* **Click-target records**
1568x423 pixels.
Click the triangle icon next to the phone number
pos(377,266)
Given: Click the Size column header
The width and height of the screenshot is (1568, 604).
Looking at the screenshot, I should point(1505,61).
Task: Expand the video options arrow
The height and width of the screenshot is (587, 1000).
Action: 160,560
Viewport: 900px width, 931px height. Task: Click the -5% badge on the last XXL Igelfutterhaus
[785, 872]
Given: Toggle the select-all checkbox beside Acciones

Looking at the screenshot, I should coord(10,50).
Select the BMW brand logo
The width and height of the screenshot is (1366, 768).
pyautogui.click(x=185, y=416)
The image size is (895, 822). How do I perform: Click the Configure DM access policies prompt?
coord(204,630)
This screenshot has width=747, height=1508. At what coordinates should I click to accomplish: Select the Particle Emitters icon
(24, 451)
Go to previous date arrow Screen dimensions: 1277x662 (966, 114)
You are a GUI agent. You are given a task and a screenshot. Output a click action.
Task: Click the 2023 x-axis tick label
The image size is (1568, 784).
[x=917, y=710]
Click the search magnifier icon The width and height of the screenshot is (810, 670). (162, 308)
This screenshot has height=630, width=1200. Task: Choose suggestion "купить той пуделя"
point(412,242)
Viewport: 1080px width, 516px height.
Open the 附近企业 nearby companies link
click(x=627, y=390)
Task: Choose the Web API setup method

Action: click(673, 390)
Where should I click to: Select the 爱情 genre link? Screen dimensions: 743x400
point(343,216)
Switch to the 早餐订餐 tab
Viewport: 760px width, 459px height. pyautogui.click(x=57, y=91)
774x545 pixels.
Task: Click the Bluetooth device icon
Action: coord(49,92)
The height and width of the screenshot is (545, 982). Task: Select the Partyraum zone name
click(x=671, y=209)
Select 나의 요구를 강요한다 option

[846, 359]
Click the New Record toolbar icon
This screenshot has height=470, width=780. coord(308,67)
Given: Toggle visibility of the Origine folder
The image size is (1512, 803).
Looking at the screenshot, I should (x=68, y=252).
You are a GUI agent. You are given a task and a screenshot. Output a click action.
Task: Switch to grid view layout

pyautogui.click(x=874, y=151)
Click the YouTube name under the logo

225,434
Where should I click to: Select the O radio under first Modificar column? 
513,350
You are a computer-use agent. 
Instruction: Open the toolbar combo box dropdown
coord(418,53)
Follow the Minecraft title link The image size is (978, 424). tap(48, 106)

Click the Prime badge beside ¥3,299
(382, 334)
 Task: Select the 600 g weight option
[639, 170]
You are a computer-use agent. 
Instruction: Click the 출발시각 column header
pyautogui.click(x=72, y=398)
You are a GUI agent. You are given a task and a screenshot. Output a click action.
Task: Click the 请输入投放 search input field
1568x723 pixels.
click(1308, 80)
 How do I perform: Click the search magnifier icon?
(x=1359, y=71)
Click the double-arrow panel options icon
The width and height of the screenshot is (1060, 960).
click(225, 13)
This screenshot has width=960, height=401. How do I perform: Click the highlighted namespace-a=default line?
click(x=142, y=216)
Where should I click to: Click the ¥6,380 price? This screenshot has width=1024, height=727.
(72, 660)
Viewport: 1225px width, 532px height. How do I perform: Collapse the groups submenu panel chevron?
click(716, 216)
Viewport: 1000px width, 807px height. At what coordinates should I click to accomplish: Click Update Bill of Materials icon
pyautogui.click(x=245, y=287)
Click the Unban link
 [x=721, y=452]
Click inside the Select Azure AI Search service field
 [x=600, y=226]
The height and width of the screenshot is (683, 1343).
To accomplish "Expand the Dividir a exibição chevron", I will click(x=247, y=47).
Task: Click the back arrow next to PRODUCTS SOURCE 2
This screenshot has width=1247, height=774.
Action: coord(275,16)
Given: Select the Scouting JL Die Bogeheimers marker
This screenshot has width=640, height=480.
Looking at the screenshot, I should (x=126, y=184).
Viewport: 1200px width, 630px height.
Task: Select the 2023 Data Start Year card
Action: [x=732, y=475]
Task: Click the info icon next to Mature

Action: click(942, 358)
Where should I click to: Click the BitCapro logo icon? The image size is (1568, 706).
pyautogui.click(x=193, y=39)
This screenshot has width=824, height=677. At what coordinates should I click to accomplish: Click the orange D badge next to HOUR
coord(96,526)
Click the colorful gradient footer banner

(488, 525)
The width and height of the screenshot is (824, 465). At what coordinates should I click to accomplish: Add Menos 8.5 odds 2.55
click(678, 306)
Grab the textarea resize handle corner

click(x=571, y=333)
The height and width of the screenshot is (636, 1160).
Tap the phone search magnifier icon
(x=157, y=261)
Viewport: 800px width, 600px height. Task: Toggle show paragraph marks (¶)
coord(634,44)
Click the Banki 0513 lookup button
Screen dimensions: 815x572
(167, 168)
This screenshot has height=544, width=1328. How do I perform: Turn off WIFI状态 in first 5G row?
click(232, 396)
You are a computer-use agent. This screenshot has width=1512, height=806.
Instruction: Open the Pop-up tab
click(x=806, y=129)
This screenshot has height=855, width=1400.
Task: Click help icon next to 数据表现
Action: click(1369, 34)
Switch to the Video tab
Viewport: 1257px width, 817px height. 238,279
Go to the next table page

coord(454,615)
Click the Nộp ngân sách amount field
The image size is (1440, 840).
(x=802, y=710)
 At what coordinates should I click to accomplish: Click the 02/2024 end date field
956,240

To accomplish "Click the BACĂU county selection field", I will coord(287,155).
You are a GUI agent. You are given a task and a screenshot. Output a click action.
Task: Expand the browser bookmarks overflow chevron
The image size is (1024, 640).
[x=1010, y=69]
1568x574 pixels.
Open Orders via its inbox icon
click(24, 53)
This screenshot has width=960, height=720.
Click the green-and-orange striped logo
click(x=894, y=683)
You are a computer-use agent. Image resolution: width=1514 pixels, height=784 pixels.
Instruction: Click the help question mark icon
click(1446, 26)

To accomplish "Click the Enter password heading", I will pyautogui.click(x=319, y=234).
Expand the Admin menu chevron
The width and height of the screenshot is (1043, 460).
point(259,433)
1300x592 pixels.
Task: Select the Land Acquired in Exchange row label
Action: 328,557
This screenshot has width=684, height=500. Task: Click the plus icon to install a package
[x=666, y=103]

* **GIVEN EXERCISE**
Copy the records from the start through the line containing "Click the search magnifier icon The", inclusive.

* **RESPONSE TO THIS EXERCISE**
1568x423 pixels.
Click the triangle icon next to the phone number
pos(377,266)
Given: Click the Size column header
The width and height of the screenshot is (1568, 604).
Looking at the screenshot, I should point(1505,61).
Task: Expand the video options arrow
The height and width of the screenshot is (587, 1000).
Action: 160,560
Viewport: 900px width, 931px height. Task: Click the -5% badge on the last XXL Igelfutterhaus
[785, 872]
Given: Toggle the select-all checkbox beside Acciones

Looking at the screenshot, I should coord(10,50).
Select the BMW brand logo
The width and height of the screenshot is (1366, 768).
pyautogui.click(x=185, y=416)
The image size is (895, 822). How do I perform: Click the Configure DM access policies prompt?
coord(204,630)
This screenshot has width=747, height=1508. At what coordinates should I click to accomplish: Select the Particle Emitters icon
(24, 451)
Go to previous date arrow Screen dimensions: 1277x662 (966, 114)
You are a GUI agent. You are given a task and a screenshot. Output a click action.
Task: Click the 2023 x-axis tick label
The image size is (1568, 784).
[x=917, y=710]
Click the search magnifier icon The width and height of the screenshot is (810, 670). (162, 308)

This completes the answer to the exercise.